🤖 AI Summary
A new multi-platform C++ library implements the Adaptive Chirplet Transform (ACT) with GPU acceleration via Apple MLX, offering a practical pipeline for time‑frequency signal analysis and real‑time EEG feature extraction. The implementation follows a two‑step matching pursuit (greedy atom selection from a precomputed chirplet dictionary) followed by BFGS refinement of the four chirplet parameters (time center tc, frequency center fc, log duration logDt, and chirp rate c). For each iteration the best atom is selected, its parameters fine‑tuned (ALGLIB BFGS), an optimal coefficient is computed by least squares, the chirplet is subtracted from the residual, and the loop repeats up to order K or until a residual energy threshold. Dictionaries are generated once (fixed signal length) and the MP step is deliberately matrix‑based to enable straightforward parallelization and GPU acceleration.

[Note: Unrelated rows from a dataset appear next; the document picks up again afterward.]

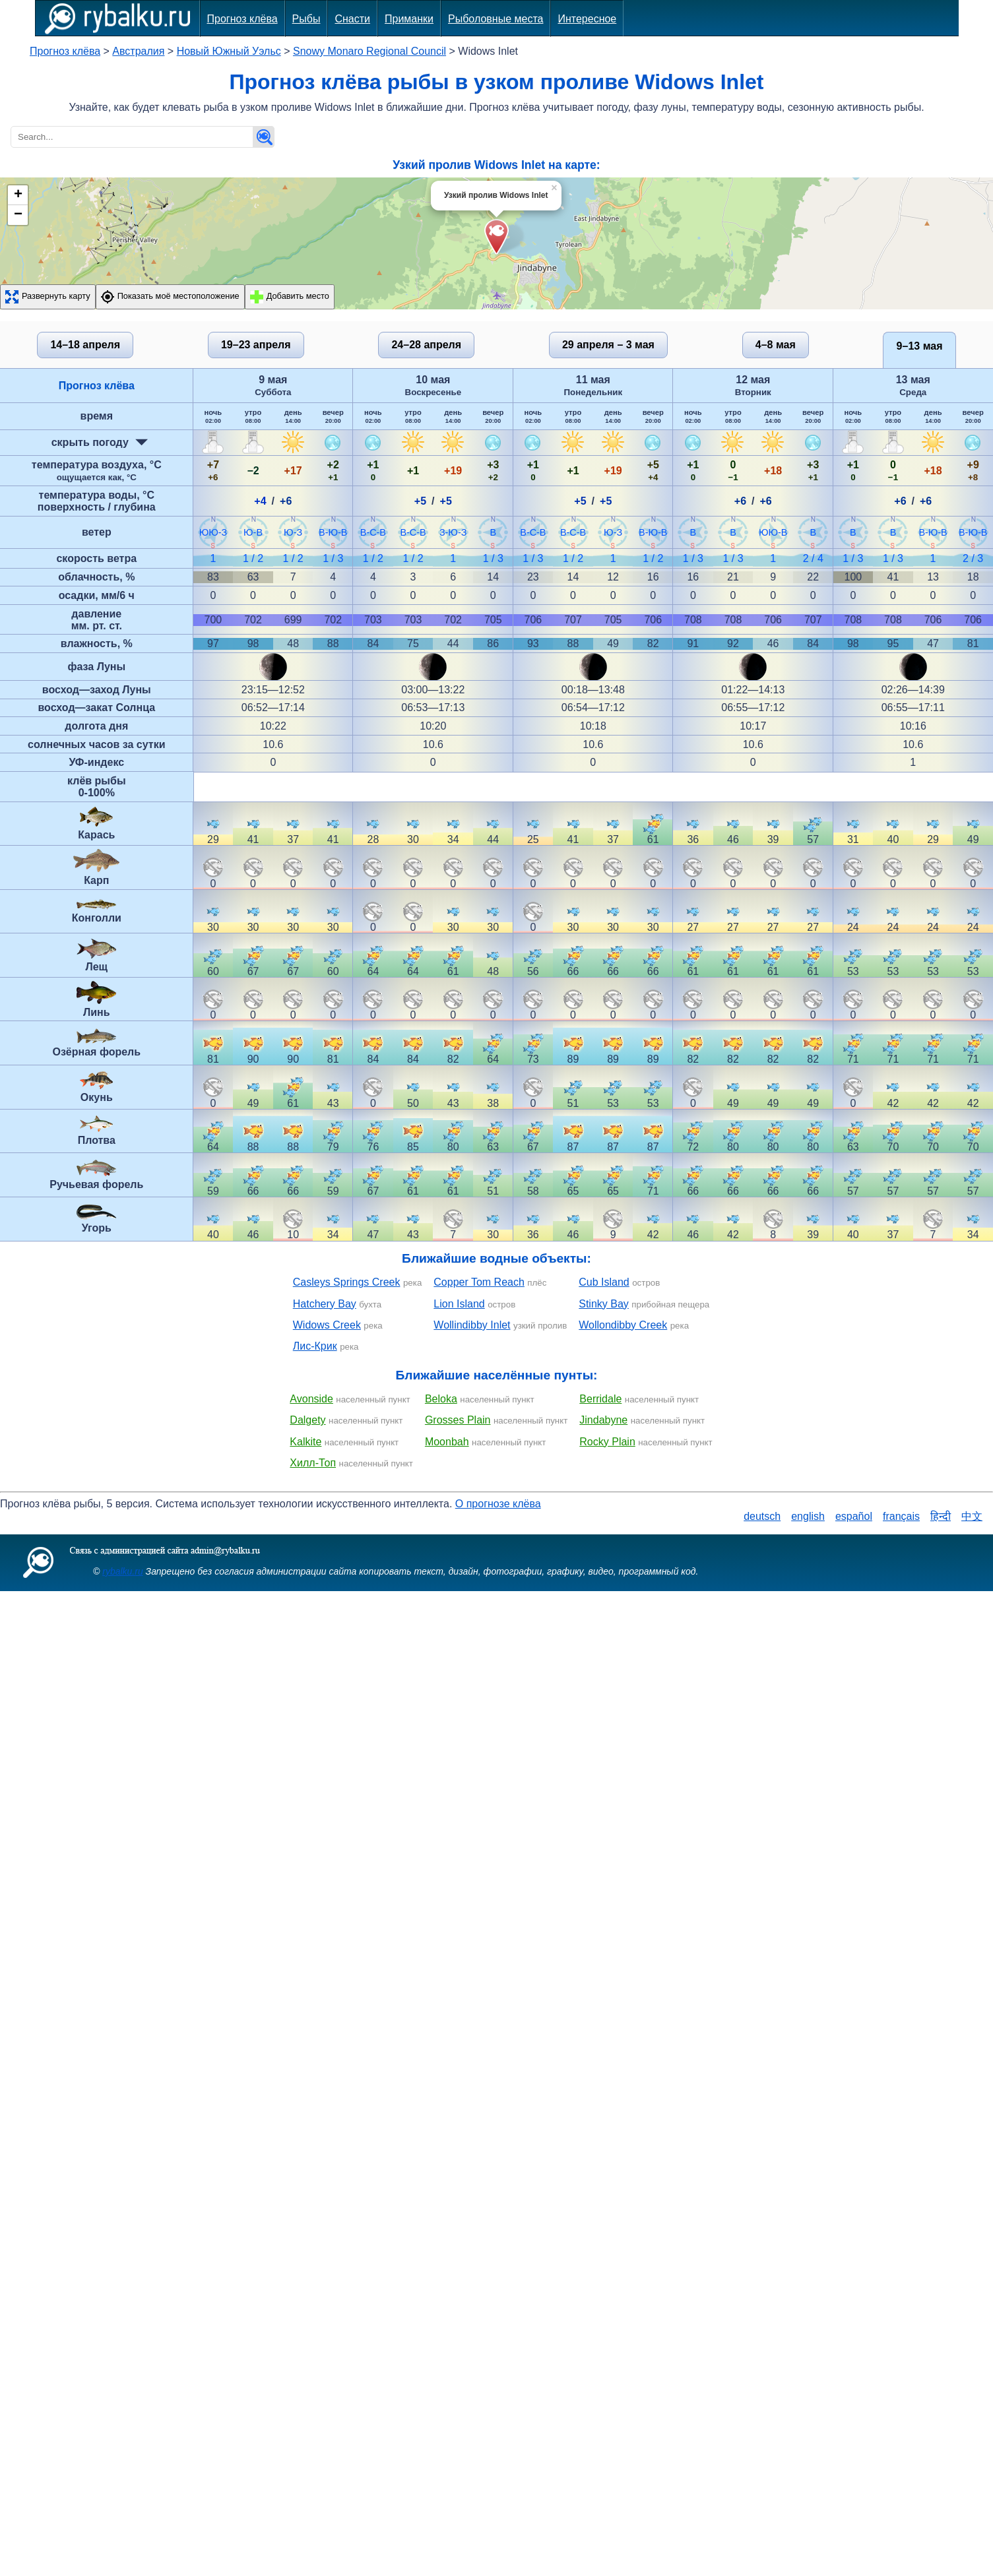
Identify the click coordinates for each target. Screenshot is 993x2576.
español (853, 1516)
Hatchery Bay (324, 1303)
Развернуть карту (47, 296)
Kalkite (305, 1441)
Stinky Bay (604, 1303)
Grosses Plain (458, 1420)
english (808, 1516)
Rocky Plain (607, 1441)
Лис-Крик (315, 1346)
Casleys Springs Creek (346, 1282)
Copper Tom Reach (479, 1282)
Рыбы (306, 18)
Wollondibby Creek (623, 1325)
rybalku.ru (122, 1571)
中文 (971, 1516)
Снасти (352, 18)
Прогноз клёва (242, 18)
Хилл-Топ (313, 1462)
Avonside (311, 1398)
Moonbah (447, 1441)
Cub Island (604, 1282)
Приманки (409, 18)
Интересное (587, 18)
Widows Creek (327, 1325)
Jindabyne (603, 1420)
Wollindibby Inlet (471, 1325)
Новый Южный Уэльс (229, 51)
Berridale (600, 1398)
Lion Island (458, 1303)
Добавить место (289, 296)
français (901, 1516)
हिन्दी (940, 1516)
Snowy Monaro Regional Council (369, 51)
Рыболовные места (495, 18)
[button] (496, 237)
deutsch (762, 1516)
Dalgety (307, 1420)
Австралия (138, 51)
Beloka (441, 1398)
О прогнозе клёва (498, 1503)
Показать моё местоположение (170, 296)
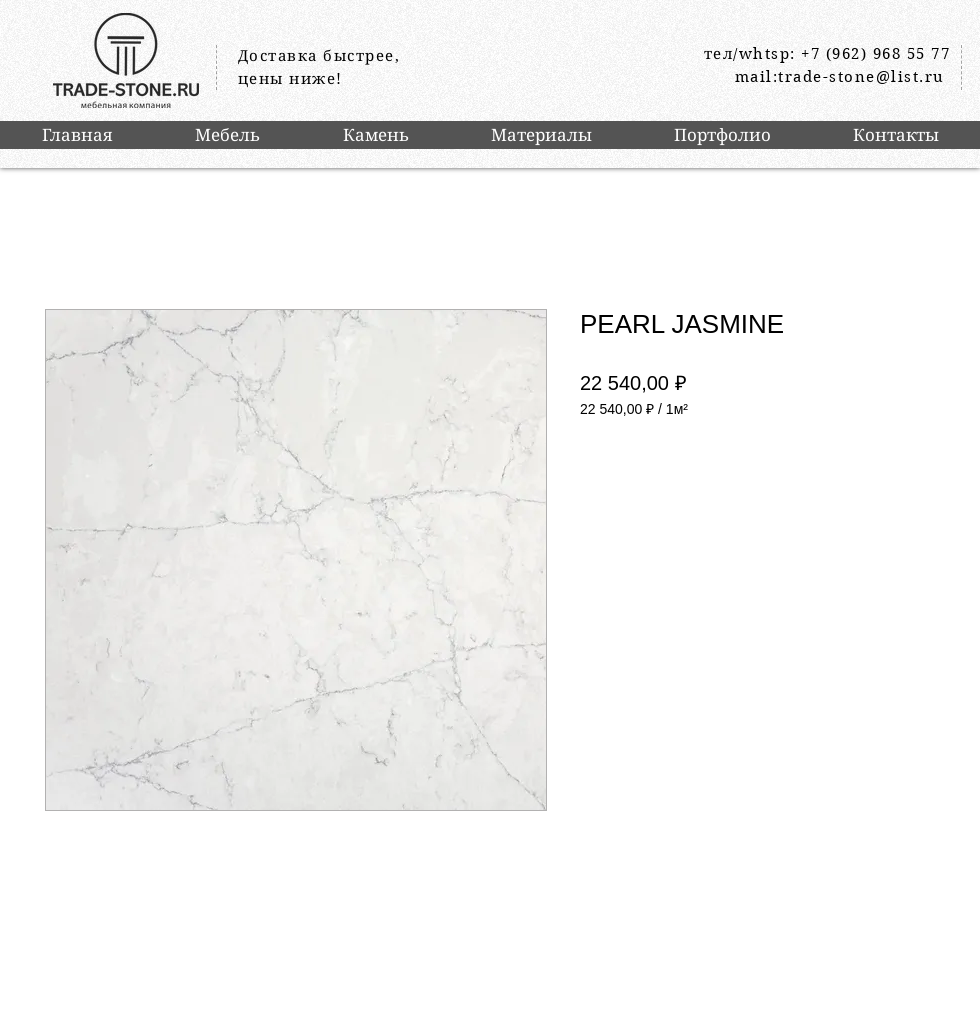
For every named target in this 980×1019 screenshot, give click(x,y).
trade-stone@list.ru (861, 77)
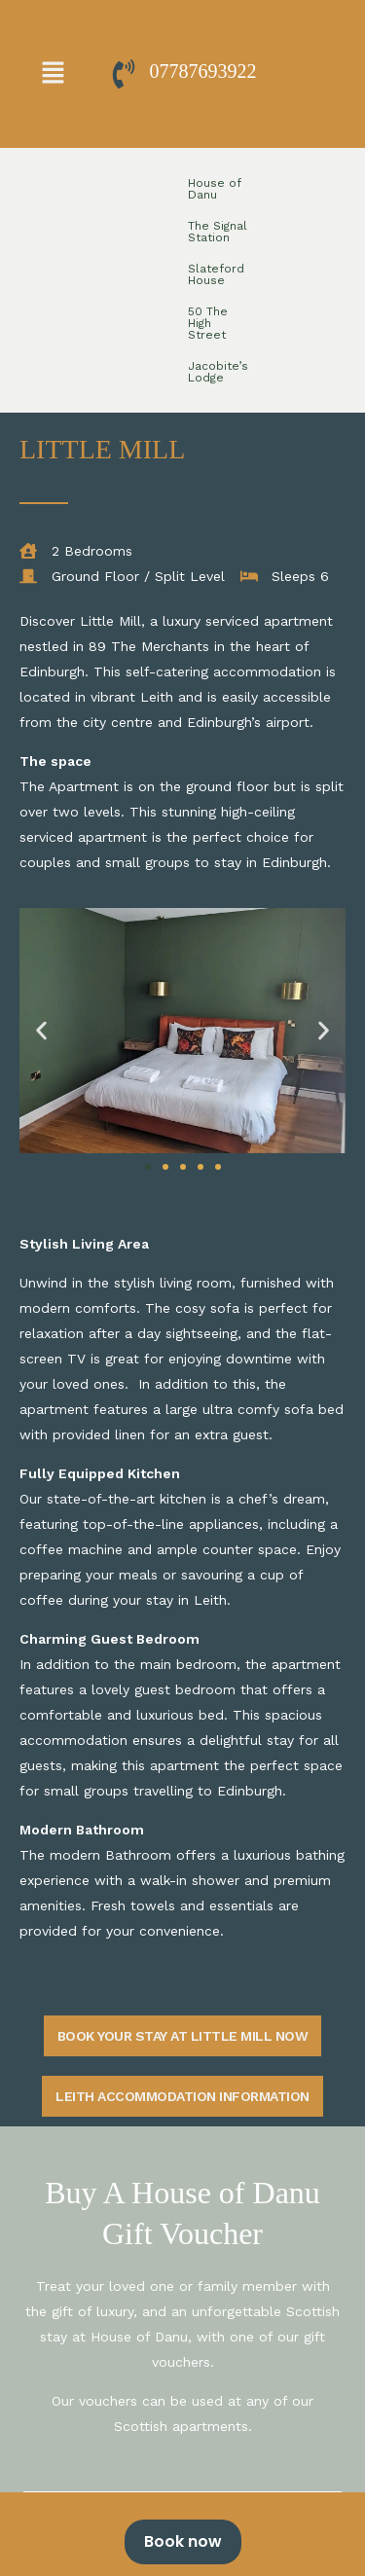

The library is engineered for performance across platforms: a reference ACT class, Eigen/BLAS CPU templates (single/double precision), an Accelerate/vDSP Apple Silicon backend, and an ACT_MLX_T target that uses Apple MLX to reach Metal and Nvidia CUDA GPUs. For AI/ML practitioners this means scalable, low‑latency extraction of interpretable time‑frequency chirplet features suitable for classifiers or downstream models; the author provides an interactive p5.js workbench using Muse sleep EEG to demo reconstruction vs. residuals. Caveats include fixed signal length, potentially large dictionary grids, and the greedy MP’s approximation quality (mitigated here by BFGS refinement).